• _WORK REQUEST 1_
Answer these questions using the text on cost-sensitive variable selection below:
(a) In which journal was the article published?
(b) What does the algorithm use to define a variable importance measure?
(c) What DOI is given for the article?
• _WORK REQUEST 2_
Repeat word for word the passage of the text on cost-sensitive variable selection below, starting at "Maximizing information, minimizing" and ending at "Rebublic of Korea.".

• _EXTRACT TO READ_
=== Begin Enclosure ===
Maximizing information, minimizing costs: Optimal selection of variables in multi-label classification
The article "Cost-constrained feature selection in multilabel classification using an information-theoretic approach " has been published in the Pattern Recognition journal. The article was co-authored by Tomasz Klonecki, a student of the Information and Biomedical Technologies Polish Academy of Sciences (TIB PAN) Doctoral School, Dr. Paweł Teisseyre from the Institute of Computer Science of the Polish Academy of Sciences and Prof. Jaesung Lee from Chung-Ang University, Rebublic of Korea.
In the paper, the authors proposed a new method of selecting variables for the multi-label classification model. Multi-label classification refers to a situation where multiple target variables are predicted simultaneously (for example, different diseases in a patient) based on explanatory variables. Contrary to existing approaches, the described method makes it possible to take into account information about the costs associated with obtaining variable values. The algorithm is based on the use of the information theory to define a variable importance measure.
The problem of cost-sensitive variable selection, described in the paper, is of great practical importance, especially in medical applications where the acquisition of variable values is often associated with very high costs (performance of tests or diagnostic examinations). The presented method can be used in conjunction with any classification model (linear classifiers, neural networks). It can be recommended when the budget for obtaining variable values is limited.
The work summarizes part of the research conducted by Tomasz Klonecki as part of the preparation of his doctoral thesis.
The article is available on the publisher website: doi: 10.1016/j.patcog.2023.109605.
=== End Enclosure ===
• _PROVIDED RECORDS_
=== Begin Enclosure ===
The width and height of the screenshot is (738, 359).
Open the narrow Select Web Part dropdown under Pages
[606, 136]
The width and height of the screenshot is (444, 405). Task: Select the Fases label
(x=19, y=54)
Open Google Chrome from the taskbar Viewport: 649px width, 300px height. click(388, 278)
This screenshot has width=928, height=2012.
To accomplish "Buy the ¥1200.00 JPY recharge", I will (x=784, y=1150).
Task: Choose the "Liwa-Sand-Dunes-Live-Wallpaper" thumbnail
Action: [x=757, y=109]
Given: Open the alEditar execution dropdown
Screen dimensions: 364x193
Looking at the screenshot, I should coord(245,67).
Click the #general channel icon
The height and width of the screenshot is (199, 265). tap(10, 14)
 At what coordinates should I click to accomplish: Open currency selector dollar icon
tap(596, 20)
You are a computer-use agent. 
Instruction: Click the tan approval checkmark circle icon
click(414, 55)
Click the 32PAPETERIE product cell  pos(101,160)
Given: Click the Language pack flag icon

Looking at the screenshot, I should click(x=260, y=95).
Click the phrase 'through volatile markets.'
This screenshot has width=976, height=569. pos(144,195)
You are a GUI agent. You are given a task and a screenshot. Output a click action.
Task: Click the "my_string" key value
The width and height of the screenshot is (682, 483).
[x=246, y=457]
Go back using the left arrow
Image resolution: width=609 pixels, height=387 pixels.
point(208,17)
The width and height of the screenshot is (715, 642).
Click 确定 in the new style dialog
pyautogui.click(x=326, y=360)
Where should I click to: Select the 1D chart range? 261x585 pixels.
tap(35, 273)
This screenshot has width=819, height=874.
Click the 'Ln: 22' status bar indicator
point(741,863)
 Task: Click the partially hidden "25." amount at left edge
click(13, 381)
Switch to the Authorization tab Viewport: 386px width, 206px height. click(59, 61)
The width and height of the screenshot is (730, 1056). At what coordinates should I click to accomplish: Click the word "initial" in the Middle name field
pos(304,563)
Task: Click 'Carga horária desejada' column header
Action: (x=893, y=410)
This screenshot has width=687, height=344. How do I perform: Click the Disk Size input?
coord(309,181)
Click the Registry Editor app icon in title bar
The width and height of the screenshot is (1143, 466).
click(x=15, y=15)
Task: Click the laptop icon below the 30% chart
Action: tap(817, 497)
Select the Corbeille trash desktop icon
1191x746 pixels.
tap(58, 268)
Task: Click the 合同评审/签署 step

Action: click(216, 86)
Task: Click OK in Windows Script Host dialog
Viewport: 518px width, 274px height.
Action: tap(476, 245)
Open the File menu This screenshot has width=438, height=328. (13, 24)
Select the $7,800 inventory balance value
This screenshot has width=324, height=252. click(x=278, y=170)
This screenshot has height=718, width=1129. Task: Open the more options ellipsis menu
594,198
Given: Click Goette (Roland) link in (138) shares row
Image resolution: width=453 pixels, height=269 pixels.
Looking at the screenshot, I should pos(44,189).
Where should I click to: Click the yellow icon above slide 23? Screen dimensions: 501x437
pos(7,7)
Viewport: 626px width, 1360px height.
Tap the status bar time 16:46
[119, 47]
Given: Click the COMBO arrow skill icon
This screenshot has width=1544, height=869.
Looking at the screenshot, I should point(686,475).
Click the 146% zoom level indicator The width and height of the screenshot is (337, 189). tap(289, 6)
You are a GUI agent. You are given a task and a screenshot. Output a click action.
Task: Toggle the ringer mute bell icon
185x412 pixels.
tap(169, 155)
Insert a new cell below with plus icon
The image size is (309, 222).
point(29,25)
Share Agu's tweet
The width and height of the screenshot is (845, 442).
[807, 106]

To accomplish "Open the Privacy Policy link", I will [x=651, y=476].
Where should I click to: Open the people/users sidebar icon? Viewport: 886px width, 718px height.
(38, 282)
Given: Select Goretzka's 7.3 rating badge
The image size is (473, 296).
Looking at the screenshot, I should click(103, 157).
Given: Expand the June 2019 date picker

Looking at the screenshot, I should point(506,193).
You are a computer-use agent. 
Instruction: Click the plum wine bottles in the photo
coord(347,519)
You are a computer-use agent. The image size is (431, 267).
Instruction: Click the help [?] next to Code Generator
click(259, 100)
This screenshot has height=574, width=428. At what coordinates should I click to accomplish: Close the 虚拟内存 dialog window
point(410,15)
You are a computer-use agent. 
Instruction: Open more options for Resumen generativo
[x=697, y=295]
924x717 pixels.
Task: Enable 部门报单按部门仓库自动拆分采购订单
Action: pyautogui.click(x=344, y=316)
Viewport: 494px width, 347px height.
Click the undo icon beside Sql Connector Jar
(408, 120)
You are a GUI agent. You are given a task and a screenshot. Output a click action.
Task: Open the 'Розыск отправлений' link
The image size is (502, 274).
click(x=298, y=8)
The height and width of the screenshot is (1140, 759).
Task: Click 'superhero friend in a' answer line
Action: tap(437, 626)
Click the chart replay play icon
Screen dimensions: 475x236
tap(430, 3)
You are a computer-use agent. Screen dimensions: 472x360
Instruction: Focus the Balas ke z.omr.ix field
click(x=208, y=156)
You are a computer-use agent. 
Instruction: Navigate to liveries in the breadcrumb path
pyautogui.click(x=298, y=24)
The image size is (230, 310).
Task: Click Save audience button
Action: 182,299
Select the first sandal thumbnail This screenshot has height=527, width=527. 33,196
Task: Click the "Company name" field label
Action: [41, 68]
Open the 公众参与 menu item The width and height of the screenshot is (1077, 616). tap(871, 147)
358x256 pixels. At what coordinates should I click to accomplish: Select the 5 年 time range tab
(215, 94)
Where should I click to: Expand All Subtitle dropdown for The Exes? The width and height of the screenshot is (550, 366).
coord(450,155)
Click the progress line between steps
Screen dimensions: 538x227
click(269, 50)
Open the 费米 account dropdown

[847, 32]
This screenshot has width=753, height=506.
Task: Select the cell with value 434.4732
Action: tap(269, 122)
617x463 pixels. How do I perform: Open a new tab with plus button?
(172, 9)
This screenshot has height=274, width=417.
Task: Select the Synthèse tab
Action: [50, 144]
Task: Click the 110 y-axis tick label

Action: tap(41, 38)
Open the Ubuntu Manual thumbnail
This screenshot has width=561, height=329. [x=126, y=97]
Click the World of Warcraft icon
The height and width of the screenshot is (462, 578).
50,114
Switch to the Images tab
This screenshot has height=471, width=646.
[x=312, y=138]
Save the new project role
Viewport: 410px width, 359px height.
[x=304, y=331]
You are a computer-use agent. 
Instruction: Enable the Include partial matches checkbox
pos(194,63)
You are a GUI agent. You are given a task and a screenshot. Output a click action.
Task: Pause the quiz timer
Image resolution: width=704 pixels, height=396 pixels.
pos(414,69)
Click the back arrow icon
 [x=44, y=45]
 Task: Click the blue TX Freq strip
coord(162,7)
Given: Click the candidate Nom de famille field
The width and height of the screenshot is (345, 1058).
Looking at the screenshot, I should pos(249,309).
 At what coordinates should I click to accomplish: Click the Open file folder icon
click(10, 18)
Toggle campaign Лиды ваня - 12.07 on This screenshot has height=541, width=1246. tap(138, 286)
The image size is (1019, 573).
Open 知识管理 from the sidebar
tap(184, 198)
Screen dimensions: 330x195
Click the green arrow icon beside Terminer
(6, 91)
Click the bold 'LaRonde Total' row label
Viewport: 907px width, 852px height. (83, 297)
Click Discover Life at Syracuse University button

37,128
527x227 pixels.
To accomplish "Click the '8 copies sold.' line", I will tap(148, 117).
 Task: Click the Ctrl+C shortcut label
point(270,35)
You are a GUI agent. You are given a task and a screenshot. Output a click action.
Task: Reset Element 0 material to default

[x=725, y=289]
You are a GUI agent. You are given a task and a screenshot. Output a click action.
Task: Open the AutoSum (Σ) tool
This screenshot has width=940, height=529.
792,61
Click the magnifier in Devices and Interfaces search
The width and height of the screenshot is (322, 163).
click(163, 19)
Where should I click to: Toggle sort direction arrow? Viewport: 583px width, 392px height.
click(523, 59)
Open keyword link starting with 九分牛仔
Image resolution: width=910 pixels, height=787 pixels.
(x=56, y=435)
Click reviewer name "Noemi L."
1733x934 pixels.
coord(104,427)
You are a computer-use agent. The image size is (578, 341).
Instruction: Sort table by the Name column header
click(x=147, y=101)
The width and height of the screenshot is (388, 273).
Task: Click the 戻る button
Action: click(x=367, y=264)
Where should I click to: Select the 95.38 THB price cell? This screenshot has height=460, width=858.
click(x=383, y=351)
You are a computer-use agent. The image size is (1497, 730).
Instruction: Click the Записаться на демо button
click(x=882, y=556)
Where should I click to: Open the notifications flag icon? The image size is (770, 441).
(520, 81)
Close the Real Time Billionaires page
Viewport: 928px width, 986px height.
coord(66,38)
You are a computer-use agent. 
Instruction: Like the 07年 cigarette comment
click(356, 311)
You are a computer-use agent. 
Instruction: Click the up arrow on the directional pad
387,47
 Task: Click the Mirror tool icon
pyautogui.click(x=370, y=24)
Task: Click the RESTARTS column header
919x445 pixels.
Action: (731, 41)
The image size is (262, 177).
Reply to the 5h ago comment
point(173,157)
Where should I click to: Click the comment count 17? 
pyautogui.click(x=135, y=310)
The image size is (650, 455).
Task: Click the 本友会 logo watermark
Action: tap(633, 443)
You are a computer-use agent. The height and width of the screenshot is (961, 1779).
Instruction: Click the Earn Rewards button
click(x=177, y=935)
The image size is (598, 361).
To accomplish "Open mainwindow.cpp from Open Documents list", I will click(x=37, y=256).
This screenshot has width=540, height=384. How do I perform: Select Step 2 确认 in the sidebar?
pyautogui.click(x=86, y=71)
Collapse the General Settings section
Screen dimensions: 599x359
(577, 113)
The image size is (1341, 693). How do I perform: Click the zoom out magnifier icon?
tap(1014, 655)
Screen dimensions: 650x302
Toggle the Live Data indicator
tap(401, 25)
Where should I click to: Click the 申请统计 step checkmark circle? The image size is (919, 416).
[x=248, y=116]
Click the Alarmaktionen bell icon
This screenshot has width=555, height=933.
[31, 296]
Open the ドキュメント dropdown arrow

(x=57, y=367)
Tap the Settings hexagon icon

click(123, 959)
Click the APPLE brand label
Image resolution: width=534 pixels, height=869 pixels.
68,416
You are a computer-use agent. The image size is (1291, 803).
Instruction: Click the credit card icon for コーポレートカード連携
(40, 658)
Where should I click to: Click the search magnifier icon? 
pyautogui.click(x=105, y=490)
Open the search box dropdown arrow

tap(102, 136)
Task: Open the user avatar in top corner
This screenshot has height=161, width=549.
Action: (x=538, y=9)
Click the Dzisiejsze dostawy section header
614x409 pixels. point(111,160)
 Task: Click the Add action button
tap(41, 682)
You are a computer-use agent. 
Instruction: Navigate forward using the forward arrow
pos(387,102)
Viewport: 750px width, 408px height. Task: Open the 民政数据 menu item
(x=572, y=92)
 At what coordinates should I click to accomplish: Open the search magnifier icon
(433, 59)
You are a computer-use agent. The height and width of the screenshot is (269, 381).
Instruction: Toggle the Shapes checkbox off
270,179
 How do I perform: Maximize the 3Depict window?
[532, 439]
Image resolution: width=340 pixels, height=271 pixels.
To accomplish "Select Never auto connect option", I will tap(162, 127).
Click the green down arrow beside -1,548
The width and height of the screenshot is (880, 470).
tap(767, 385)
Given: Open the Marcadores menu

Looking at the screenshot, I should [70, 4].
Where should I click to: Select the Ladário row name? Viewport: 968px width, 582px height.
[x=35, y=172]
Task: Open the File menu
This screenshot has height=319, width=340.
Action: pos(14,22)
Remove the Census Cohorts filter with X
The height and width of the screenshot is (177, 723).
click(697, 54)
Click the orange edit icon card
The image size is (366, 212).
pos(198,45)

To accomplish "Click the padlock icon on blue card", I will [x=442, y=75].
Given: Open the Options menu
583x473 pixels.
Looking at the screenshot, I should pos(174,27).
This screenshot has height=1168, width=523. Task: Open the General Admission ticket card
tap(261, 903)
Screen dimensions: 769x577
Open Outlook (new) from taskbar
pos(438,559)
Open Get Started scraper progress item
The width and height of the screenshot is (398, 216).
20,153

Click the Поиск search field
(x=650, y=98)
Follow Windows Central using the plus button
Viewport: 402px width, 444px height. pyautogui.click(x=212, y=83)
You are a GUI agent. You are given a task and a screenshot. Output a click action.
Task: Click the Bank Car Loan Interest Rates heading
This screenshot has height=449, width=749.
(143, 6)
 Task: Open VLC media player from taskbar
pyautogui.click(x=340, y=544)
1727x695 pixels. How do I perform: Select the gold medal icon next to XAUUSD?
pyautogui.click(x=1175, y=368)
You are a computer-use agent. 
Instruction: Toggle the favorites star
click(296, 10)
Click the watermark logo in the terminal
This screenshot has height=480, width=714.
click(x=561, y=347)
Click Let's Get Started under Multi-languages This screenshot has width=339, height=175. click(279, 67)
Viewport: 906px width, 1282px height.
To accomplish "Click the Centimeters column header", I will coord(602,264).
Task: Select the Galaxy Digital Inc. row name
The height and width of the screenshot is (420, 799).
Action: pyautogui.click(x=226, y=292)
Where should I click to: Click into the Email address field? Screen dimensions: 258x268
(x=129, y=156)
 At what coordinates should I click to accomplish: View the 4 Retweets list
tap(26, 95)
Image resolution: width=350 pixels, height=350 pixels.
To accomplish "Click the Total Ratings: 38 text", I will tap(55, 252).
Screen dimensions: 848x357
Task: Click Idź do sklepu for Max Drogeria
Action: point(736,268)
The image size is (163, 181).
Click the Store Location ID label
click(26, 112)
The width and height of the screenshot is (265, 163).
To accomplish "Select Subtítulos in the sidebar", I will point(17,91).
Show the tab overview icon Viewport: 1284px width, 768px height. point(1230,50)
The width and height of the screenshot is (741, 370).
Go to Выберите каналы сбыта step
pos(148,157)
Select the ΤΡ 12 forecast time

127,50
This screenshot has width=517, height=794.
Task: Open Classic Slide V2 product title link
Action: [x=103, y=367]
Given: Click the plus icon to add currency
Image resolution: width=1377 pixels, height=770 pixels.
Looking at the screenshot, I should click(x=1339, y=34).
=== End Enclosure ===
• _RESULT 1_
(a) Pattern Recognition
(b) Information theory
(c) 10.1016/j.patcog.2023.109605

• _RESULT 2_
Maximizing information, minimizing costs: Optimal selection of variables in multi-label classification
The article "Cost-constrained feature selection in multilabel classification using an information-theoretic approach " has been published in the Pattern Recognition journal. The article was co-authored by Tomasz Klonecki, a student of the Information and Biomedical Technologies Polish Academy of Sciences (TIB PAN) Doctoral School, Dr. Paweł Teisseyre from the Institute of Computer Science of the Polish Academy of Sciences and Prof. Jaesung Lee from Chung-Ang University, Rebublic of Korea.